Do you still have that sexy outfit, cutie?
You gals look a bit more exciting that my brother and I dressed in "cowboy" outfits, getting our picture taken on a horse (shetland pony)

I STILL have my cowboy outfit, too!
Course, it only fits around one foot...

grins said...

That is really neat. I envy you. We moved a lot as a kid, so I just call anywhere in Colorado and Texas home.

Jean said...

Boxer, profound, indeed. Such a flood of emotion. Had no idea there were so many tears in me.
(Hope you're still enjoying your b'day weekend!)

JCN, and that brings more tears knowing I get a lovely hug from such a lovely man so far away. Thank you.

Doom, I believe this going home will be the best thing I've done in a very long time. Maybe ever.

Mark, so many times I wished I'd never left but we all know that thinking is mostly useless. Can't change the past. Knowing how much love will be there is priceless.
And, lilacs. They have LILACS!

Berry, ha! The 'sexy outfit' is long gone. I think the pic is circa 1984...? I had a cowgirl outfit once. Fringed skirt and all.

Jean said...

Curm, I do wish it didn't take my sister's illness to motivate the move. Wherever you're comfortable in your heart is home.
(commenting at your place is still iffy for me but I still read.)

Anonymous said...

Jean, have a safe journey home. Remember to take care of yourself while caring for your sister. God bless you and your family ... and Sparky, can't forget Sparky. Is he going with you?

bonnie

Jean said...

Bonnie, Sparky is definitely going with me. It would break both our hearts otherwise. Thank you for your good wishes xoxo.

kdzu said...

Sometimes God doesn't give us what we want, but what we need.
Sounds like you just didn't want to admit it, but Angels come in all forms, and sometimes they look like sick sisters.
Journey in peace My Dear Miss Jean. You deserve and need it.
Old hard nosed, grey headed farts don't cry or I'd be a little misty eyed with you.
God Bless dear Friend.

Jean said...

Dear Larry, you can't fool me. How many tissues did you use?

Joan of Argghh! said...

Yes! and Yes!

This is exactly right. I am overjoyed for you, but will miss you being just down the road from my hometown.

Go. Godspeed. Go.

Jean said...

Thank you, sweet Joan.
Won't happen for another 3-4 weeks.
Dumpster-Trashing-Sorting-Packing-Nervous Breakdown-etc.

Fred said...

:)

Jean said...

d:-)

Anonymous said...

.... home is where you need it to be, sister........ you have alwasy been an inspiration to me with your poetry and your writing....... I don't always comment enough, but you need to know that you NEED to be where you are needed......

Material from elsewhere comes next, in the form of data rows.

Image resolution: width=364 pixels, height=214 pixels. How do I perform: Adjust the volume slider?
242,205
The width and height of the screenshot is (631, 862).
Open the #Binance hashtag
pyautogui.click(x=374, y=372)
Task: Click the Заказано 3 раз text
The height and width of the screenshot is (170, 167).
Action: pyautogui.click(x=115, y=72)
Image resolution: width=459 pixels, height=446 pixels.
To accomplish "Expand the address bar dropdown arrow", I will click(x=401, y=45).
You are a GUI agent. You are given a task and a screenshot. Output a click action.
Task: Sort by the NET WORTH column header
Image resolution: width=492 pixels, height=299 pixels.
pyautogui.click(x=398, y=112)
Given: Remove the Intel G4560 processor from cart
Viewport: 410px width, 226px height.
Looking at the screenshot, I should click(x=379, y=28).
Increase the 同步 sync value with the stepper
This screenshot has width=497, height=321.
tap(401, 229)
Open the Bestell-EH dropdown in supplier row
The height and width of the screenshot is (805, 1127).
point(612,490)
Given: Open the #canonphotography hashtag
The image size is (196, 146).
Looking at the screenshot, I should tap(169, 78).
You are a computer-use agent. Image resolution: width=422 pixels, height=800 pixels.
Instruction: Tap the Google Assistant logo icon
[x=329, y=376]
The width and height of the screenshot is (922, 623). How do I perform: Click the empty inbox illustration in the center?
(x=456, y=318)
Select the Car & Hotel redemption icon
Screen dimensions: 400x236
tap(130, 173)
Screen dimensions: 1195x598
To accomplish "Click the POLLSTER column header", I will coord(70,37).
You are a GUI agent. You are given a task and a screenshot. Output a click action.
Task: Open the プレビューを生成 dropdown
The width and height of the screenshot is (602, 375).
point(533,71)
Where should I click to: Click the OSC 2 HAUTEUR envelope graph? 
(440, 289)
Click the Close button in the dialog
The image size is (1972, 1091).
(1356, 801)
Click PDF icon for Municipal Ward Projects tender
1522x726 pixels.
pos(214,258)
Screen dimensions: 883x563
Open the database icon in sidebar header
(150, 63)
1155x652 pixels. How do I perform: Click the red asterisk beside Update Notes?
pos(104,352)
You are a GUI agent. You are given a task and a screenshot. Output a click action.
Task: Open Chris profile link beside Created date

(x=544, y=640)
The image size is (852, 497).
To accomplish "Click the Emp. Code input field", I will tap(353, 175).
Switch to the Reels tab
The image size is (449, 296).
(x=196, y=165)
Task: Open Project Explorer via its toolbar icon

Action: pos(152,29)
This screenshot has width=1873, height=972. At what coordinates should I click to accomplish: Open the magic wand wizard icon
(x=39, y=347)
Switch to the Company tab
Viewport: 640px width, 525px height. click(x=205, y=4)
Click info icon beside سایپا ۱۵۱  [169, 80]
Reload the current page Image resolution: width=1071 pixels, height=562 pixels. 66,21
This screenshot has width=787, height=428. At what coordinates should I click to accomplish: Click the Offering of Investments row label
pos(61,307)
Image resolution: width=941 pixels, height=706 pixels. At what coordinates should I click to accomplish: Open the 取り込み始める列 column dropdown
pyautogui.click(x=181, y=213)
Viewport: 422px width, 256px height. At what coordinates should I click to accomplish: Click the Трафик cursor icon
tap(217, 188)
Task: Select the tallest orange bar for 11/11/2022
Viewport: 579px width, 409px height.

.... sometimes where we think and want to be isn't really where we SHOULD be......

.... follow your heart and it will not do you wrong.....

Eric

Jean said...

Thank you, Eric. I plan on keeping the blog going through this. She doesn't have a computer (??!!?) so of course I'll take mine with me and get internet ASAP.

boneman said...

good news/bad news, which do you want first?
The good news? Sure.
I had heard it's easier now than it used to be. Just follow the instructions and you'll be done with him.
The bad news is, you have a super spammer in your followers list.
Right under the guy with the banana smile
d=^))
and next to the wolf.

Jean said...

I couldn't figure out how to get rid of him.
I only get 5 or 6 spams a week so maybe he's lost interest.

darkfoam said...

so your going home, sweetie. it sounds like that is where you need to be and where your heart has actually always been. i do suspect you'll leave a bit of yourself back in fla. though. all the best to you and, of course, to your sister.

Jean said...

aw, thank you, Foamie. There is some bittersweet in this change, for sure.
I have a feeling the good memories from Florida will not fade. I have some good photos to remind me. And, who knows, I might come back on vacation once in a while.

Joan of Argghh! said...

Hey, who's renting your house in Florida? I could be persuaded to move back. In a heartbeat!